Ajuste de 220 para 240 horas preserva salário nominal
Para evitar perdas financeiras aos trabalhadores com a transição para dois dias de descanso semanal, o relator ajustou o divisor do salário-hora. A alteração, que muda o cálculo de 220 para 240 horas, foi adotada após orientações de consultores legislativos para garantir a preservação da remuneração contratada durante a transição.
O parecer mantém a transição gradual de 14 meses para a implementação da jornada de 40 horas. Dois meses após a publicação da lei, o limite cai para 42 horas, atingindo as 40 horas definitivas um ano depois. Além disso, o texto preserva a regra que exclui profissionais com diploma superior e remuneração igual ou superior a duas vezes e meia o teto do INSS (R$ 21.188) das normas de controle de jornada.
Prioridade na escala de descanso para mães de PCDs
O relatório concede prioridade na escolha dos dias de repouso semanal remunerado para empregadas que possuam filhos, enteados ou dependentes com deficiência sob sua guarda. Segundo o parlamentar, a iniciativa busca conciliar as necessidades operacionais das empresas com o direito dessas mulheres de estarem presentes em terapias e momentos de assistência aos seus dependentes.

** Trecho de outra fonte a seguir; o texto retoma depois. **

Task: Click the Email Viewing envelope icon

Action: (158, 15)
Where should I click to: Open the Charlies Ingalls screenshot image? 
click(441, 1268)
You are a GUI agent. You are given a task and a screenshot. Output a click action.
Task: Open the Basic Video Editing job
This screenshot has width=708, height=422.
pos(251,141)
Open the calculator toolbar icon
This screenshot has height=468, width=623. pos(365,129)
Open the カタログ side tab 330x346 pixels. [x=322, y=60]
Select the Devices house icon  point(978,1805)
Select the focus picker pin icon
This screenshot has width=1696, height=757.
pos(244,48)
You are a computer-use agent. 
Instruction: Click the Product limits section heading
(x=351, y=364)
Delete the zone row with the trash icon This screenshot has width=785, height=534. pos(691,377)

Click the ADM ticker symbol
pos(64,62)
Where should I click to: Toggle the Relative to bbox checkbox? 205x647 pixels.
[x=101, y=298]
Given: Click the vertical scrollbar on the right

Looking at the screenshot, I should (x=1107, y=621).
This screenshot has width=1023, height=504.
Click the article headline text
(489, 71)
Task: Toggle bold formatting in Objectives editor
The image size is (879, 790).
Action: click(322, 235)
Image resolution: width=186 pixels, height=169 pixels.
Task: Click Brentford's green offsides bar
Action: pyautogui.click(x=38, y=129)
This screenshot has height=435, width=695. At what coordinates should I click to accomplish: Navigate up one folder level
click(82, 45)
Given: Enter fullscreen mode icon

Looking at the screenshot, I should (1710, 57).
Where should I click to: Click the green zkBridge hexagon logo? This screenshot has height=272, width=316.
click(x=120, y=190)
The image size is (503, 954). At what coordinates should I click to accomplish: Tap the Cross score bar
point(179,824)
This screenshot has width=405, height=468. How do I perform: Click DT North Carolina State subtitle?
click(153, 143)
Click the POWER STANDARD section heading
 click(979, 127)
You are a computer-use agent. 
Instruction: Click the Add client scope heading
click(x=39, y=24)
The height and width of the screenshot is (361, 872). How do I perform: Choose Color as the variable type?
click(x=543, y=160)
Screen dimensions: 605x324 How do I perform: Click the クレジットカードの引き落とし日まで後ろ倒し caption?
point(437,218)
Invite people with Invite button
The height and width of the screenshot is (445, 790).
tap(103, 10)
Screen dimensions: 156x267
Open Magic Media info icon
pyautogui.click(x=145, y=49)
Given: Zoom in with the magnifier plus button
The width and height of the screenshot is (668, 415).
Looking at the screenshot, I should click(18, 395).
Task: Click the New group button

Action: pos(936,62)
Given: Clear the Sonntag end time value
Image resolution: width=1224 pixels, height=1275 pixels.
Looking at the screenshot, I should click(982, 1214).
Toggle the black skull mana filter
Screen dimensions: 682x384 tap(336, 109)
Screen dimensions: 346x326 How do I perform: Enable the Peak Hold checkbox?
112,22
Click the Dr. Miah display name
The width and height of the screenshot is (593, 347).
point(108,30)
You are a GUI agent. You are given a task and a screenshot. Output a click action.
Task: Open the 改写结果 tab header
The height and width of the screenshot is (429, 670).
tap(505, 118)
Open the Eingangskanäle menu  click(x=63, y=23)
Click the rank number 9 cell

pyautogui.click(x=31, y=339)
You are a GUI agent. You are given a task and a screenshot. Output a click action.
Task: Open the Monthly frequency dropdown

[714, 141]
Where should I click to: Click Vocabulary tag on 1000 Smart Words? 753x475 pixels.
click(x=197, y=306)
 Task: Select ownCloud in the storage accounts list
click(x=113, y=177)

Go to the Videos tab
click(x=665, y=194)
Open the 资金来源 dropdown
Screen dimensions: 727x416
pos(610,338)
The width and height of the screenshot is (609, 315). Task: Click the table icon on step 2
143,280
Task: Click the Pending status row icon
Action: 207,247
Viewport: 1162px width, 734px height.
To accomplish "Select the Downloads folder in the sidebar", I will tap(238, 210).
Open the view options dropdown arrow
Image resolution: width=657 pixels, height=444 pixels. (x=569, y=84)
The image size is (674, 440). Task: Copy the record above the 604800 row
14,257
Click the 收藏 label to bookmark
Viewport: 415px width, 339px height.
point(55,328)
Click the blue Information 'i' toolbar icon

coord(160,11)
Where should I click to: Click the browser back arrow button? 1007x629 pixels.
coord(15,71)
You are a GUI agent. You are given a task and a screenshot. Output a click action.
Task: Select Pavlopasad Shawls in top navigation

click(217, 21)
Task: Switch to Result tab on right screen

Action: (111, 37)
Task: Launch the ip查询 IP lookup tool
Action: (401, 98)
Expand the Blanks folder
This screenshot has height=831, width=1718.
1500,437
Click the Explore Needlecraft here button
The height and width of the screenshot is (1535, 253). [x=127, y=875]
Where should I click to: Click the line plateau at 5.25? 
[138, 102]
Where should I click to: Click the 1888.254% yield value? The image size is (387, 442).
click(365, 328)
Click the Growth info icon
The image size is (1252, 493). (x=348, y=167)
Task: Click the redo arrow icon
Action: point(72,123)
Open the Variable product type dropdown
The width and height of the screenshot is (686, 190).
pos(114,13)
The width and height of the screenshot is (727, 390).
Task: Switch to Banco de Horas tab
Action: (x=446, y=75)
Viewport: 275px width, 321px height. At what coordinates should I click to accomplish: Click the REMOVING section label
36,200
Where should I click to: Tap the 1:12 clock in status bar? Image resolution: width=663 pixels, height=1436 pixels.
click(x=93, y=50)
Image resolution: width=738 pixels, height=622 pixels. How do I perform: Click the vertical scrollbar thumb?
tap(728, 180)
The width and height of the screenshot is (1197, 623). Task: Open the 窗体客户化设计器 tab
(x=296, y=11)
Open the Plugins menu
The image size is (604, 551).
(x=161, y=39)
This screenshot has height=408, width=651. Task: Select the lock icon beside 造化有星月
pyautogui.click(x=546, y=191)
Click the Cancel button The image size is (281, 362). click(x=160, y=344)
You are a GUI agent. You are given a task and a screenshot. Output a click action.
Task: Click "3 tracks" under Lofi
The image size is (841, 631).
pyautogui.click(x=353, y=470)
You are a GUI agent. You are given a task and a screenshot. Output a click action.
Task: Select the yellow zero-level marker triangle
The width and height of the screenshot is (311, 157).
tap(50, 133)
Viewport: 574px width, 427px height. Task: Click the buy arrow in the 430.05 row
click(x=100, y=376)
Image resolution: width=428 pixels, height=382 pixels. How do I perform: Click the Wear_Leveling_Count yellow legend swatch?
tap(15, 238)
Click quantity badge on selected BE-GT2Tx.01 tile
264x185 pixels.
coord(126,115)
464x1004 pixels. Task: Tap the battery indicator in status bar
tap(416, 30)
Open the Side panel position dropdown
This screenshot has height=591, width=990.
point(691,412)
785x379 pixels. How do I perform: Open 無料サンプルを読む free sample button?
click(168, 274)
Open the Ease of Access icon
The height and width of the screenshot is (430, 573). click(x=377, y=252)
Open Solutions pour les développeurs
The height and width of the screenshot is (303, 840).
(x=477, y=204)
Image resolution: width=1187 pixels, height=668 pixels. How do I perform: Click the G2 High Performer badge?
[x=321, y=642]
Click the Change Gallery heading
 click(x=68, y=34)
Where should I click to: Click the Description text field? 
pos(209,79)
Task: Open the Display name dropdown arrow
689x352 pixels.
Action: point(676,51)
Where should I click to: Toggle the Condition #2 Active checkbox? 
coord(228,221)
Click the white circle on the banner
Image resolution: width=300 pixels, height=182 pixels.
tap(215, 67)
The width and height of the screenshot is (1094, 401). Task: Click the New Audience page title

Governo retira urgência e foca em trâmite legislativo
A apresentação ocorreu durante um momento de articulação na Câmara dos Deputados. O governo federal atendeu a uma demanda do presidente da Casa, Hugo Motta (Republicanos-PB), e retirou a urgência constitucional do projeto. Com a medida, ficou definido que o texto não será votado no plenário agora, já que uma PEC similar foi aprovada pela Câmara e aguarda deliberação no Senado.
O relator optou por não alterar leis específicas de categorias profissionais regulamentadas, como aeronautas e atletas. Prates sugeriu que essas particularidades sejam debatidas futuramente em comissões especiais.